··· Brano selezionato ···

Un fardello chiamato Aids, tra esorcismi, invocazioni e resurrezioni: ecco Le Fardeau, di Elvis Sabin Ngaibino

Il film del regista centrafricano è in concorso al Filmmaker di Milano: un viaggio nei meandri di un pregiudizio e del viaggio di una comunità per uscirne (narrazioni da sovvertire comprese)

Elvis Sabin Ngaïbino è un regista nato in Repubblica Centrafricana nel 1985 ed è diplomato in geologia. A 27 anni fonda un’Académie du Cinéma Centrafricain con dei suoi amici e nel 2017, grazie al laboratorio di regia Les Ateliers Varan, realizza il cortometraggio Docta Jefferson. È la storia di un farmacista di quartiere e viene selezionato in diversi festival internazionali. Segue il primo lungo, Makongo. Makongo è un bruco che i pigmei raccolgono nella foresta e usano come moneta di scambio per pagarsi un’istruzione. Il documentario viene premiato al Final Cut della Mostra del Cinema di Venezia nel 2019, nel 2020 riceve due premi al festival Cinéma du réel di Parigi. Stasera Elvis Sabin Ngaïbino presenterà il suo nuovo film, Le Fardeau, per la prima visione italiana al Cinema Arlecchino di Milano, in concorso al Filmmaker Festival (17-27 novembre) dove già era passato tre anni fa con Makongo.

···

## Consegne:
- 1) Risponda alle seguenti domande sul brano dedicato a Elvis Sabin Ngaïbino:
(a) In quale anno è nato il regista?
(b) Grazie a quale laboratorio di regia ha realizzato il cortometraggio Docta Jefferson?
(c) In quale cinema di Milano verrà presentato Le Fardeau?
- 2) Prosegua il brano dedicato a Elvis Sabin Ngaïbino a partire dalla sua ultima frase.

··· Informazioni estratte ···

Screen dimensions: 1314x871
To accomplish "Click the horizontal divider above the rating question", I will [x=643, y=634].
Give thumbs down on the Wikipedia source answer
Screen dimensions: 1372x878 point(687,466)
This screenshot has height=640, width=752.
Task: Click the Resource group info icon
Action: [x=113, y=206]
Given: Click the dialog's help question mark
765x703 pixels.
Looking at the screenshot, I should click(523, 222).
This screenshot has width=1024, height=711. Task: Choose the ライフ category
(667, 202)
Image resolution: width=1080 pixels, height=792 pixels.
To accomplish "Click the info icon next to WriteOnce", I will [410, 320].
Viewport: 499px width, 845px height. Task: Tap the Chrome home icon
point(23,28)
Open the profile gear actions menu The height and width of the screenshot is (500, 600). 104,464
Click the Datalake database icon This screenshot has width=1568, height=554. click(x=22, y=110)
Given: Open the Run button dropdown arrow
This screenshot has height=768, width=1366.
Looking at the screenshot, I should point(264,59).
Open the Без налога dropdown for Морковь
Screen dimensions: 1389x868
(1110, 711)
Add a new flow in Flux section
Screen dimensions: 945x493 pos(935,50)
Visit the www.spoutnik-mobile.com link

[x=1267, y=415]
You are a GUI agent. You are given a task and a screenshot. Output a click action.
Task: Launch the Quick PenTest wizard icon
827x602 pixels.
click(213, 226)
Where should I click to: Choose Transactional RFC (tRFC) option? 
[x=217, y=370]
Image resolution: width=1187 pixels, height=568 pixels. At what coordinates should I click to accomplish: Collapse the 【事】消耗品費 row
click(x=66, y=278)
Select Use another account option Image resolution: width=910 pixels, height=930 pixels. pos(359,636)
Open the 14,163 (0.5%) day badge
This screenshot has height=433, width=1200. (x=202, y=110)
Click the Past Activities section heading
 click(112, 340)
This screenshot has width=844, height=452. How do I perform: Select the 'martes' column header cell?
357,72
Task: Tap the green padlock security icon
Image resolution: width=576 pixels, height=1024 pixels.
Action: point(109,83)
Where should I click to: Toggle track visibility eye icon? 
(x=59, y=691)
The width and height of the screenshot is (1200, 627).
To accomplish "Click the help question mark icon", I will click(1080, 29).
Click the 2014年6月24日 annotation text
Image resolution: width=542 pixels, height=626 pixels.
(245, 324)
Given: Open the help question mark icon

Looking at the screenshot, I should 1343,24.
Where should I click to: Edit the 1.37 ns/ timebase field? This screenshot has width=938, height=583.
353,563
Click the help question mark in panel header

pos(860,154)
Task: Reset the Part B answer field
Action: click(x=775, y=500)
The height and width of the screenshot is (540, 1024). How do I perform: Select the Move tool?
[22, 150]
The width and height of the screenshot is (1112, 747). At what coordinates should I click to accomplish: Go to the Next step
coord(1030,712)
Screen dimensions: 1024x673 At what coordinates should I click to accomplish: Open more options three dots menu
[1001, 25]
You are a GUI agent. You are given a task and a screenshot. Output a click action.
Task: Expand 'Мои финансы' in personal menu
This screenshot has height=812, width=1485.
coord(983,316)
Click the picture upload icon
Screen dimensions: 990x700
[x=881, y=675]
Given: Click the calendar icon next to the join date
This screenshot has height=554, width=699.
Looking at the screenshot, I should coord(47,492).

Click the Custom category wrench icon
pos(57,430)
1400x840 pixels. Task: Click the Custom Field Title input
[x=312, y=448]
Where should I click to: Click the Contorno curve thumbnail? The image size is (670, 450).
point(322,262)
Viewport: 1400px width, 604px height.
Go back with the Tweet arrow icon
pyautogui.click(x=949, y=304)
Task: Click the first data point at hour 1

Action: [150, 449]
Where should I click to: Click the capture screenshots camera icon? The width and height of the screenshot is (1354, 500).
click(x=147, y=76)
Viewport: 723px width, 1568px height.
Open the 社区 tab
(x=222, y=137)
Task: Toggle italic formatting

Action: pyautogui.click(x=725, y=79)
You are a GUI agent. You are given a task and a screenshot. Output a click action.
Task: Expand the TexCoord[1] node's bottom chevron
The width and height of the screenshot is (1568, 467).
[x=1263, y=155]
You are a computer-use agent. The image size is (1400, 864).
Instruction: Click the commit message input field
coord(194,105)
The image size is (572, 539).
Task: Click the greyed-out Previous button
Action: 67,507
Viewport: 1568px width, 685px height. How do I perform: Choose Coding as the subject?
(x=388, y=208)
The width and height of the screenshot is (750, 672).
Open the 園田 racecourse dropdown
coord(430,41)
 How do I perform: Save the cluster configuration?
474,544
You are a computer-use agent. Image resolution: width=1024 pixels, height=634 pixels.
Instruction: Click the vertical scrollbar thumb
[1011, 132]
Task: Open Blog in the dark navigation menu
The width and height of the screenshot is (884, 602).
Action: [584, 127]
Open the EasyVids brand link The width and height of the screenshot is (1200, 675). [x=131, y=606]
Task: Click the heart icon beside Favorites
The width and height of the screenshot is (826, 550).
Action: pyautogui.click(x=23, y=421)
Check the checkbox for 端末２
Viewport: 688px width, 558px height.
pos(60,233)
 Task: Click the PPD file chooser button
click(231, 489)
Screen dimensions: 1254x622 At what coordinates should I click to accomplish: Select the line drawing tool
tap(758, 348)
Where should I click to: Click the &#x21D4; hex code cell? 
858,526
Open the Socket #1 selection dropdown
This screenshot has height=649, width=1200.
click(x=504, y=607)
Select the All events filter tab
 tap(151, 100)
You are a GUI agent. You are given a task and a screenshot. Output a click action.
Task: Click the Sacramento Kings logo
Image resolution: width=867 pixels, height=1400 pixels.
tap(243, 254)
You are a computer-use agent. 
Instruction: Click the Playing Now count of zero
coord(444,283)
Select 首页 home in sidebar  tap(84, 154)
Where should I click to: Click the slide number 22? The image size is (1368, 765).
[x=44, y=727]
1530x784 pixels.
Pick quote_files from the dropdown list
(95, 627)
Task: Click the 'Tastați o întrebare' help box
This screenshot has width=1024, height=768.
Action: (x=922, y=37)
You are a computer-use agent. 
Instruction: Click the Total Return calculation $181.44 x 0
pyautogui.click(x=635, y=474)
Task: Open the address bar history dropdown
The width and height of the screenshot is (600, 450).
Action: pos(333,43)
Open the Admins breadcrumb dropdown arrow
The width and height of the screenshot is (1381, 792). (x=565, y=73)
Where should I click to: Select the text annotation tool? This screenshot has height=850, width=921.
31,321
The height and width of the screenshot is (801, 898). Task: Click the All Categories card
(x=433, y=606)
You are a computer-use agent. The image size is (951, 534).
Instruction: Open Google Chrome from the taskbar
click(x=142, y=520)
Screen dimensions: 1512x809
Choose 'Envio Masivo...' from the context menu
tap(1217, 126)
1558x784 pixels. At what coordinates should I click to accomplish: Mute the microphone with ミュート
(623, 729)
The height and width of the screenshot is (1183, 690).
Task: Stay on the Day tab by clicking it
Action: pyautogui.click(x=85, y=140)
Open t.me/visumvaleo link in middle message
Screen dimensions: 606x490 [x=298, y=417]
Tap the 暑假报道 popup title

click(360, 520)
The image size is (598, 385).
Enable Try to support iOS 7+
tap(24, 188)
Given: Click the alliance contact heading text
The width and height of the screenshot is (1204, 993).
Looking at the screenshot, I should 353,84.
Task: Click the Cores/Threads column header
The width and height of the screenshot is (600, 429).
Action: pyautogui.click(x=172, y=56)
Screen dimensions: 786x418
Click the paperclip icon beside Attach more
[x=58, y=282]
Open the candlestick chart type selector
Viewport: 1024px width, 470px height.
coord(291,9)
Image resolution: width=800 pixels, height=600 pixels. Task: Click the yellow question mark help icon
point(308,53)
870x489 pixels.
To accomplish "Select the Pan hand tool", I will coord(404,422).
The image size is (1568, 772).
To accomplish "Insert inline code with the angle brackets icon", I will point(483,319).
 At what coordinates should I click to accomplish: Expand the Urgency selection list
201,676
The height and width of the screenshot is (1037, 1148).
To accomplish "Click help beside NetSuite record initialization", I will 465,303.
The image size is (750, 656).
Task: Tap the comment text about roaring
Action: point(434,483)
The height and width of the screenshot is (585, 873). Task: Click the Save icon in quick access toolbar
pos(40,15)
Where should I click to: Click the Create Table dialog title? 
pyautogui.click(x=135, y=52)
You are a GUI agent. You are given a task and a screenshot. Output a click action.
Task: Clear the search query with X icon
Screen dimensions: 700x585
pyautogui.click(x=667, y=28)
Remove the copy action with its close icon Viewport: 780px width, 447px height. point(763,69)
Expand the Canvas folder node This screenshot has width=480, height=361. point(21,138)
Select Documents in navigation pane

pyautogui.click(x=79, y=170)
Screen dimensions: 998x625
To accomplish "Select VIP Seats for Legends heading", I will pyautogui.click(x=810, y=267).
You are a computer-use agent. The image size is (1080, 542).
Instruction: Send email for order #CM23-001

···

## Risposte numerate:
- 1)
(a) Nel 1985.
(b) Les Ateliers Varan.
(c) Al Cinema Arlecchino.

- 2)
Un segreto che nessuno deve conoscere

Siamo a Bangui, la capitale della Repubblica Centrafricana. Rodrigue e Reine vivono vendendo farina di manioca, hanno tre figli a cui faticano a comprare l’uniforme per la scuola, vorrebbero che Rodrigue diventasse pastore per raggiungere una maggiore stabilità economica. Soprattutto, avrebbero bisogno di soldi per curare il loro segreto, la malattia che condividono e che nessuno deve conoscere.

A Bangui tutto sembra aver a che fare con la religione. La comunità del quartiere si riunisce nella chiesa, lì si raccolgono le offerte, si prega, si canta, si piange, si gioisce della fede stessa. Ci si congratula con una bambina per aver abbandonato la stregoneria, si compiono esorcismi. Il pastore gira per le strade col suo megafono, raccomanda alle persone di accogliere Gesù prima che arrivi la fine del mondo: palesemente imminente. Ed esorta ad amare sempre il prossimo, sempre chiunque esso sia. Tranne forse i malati di Aids: il virus è una punizione divina che colpisce persone peccaminose.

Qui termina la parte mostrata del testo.